Four of the eight vertexes of a cube are the vertexes of a regular tetrahedron as in the figure below. Relax for a moment and enjoy how neatly the regular tetrahedron fits inside the cube. The other four vertexes of the cube, incidentally, form a second, inter-penetrating tetrahedron.

Find the ratio of the surface area of the cube to the surface area of the tetrahedron.

Solution

Let the edge of the cube be $x$ . Then $SC$ , the surface area of the cube, is $6x^2$ .

The faces of the tetrahedron are equilateral triangles whose edges are diagonals of the cube's square faces.

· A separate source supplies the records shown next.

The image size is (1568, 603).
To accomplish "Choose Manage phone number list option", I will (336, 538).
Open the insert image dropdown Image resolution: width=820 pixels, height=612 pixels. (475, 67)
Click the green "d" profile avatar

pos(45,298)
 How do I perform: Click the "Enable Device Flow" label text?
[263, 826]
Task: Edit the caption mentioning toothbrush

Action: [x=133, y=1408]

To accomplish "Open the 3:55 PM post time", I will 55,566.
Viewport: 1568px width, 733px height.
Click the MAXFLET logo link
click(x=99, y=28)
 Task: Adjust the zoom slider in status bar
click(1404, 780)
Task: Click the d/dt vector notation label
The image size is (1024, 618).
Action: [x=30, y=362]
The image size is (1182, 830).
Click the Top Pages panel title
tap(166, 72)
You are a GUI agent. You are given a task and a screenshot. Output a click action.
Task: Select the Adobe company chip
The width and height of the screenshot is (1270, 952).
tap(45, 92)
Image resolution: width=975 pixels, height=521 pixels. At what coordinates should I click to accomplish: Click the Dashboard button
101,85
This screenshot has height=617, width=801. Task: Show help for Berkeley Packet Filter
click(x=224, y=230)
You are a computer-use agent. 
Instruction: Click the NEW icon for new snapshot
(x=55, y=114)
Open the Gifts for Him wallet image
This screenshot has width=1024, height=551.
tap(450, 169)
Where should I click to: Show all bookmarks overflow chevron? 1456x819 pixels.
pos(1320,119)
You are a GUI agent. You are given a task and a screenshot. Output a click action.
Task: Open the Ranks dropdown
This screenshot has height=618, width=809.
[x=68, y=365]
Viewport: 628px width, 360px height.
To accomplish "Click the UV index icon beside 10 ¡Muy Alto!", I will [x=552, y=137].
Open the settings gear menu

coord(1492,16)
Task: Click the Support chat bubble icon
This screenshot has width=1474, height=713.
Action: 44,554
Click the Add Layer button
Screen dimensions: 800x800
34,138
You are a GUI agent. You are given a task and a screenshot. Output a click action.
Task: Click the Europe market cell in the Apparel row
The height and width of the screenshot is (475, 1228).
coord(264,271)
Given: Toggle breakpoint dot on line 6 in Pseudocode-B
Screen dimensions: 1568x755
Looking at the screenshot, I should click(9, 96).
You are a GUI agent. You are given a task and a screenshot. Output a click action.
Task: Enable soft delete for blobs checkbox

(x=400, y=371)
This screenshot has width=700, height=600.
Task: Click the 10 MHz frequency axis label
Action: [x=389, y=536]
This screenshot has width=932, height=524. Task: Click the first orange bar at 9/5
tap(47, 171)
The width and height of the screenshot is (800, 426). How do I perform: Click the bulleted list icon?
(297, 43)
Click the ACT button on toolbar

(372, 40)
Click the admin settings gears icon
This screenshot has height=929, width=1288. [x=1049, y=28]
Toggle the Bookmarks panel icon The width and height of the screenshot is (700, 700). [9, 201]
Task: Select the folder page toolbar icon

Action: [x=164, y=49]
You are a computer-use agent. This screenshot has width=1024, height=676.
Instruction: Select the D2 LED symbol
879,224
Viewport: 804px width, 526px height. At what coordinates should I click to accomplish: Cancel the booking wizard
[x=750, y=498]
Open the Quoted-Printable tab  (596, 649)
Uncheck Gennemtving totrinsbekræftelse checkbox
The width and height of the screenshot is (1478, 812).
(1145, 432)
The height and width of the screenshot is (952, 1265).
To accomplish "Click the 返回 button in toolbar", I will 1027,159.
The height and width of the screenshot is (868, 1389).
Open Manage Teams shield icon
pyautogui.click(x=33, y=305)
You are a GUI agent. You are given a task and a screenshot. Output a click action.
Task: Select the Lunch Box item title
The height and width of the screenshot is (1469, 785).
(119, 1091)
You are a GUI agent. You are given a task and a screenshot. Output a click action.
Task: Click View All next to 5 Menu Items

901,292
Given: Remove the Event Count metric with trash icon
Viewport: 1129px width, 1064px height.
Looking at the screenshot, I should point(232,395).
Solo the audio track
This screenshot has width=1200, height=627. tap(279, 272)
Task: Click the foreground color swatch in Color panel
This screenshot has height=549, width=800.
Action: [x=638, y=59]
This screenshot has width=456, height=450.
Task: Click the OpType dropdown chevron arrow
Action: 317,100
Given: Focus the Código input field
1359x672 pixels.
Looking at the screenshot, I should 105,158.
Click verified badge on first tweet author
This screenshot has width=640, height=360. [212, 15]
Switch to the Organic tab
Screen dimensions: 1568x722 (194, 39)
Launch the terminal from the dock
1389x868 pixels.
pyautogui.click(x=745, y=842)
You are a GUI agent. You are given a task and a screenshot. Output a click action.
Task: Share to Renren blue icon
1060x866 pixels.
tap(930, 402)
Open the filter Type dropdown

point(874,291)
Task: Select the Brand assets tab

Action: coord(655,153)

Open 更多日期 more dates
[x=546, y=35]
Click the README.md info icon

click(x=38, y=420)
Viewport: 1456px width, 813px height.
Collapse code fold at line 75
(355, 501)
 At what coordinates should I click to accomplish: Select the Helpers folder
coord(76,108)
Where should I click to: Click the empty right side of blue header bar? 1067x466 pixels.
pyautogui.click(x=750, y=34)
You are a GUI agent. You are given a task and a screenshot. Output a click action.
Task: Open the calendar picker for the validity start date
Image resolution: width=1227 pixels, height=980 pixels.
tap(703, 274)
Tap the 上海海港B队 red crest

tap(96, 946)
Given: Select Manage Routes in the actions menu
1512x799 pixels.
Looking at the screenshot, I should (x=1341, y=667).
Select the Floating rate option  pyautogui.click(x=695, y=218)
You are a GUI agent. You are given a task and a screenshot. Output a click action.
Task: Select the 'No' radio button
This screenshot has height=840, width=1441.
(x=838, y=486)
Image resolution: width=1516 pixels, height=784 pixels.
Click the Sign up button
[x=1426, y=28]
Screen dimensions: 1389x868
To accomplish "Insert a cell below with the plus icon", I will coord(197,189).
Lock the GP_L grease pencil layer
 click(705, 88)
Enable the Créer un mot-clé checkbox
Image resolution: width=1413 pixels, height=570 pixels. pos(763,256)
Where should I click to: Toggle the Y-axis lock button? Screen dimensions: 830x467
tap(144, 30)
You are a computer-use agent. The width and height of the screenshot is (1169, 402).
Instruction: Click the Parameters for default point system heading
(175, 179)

If $y$ is the edge length of the tetrahedron, then $y = x\sqrt{2}$ since the diagonal of a square's face is the hypotenuse of a 45-45-90 triangle. Now the area of an equilateral triangle of edge $y$ is $\dfrac{y^2 \sqrt{3}}{4} = \dfrac{x^2 \sqrt{3}}{2}$ so $ST$ , the surface area of the tetrahedron, is $ST = \dfrac{4 x^2 \sqrt{3}}{2} = 2 x^2 \sqrt{3}$ .

Thus the desired ratio of areas is

$\dfrac{SC}{ST} = \dfrac{6x^2}{2 x^2 \sqrt{3}} = \dfrac{3}{\sqrt{3}} = \sqrt{3}$

Students who like making models might make a nice 3-d model of this figure.

(N.b. the 45-45-90 right triangle is sometimes known as the western, or cowboy's, triangle. Why?)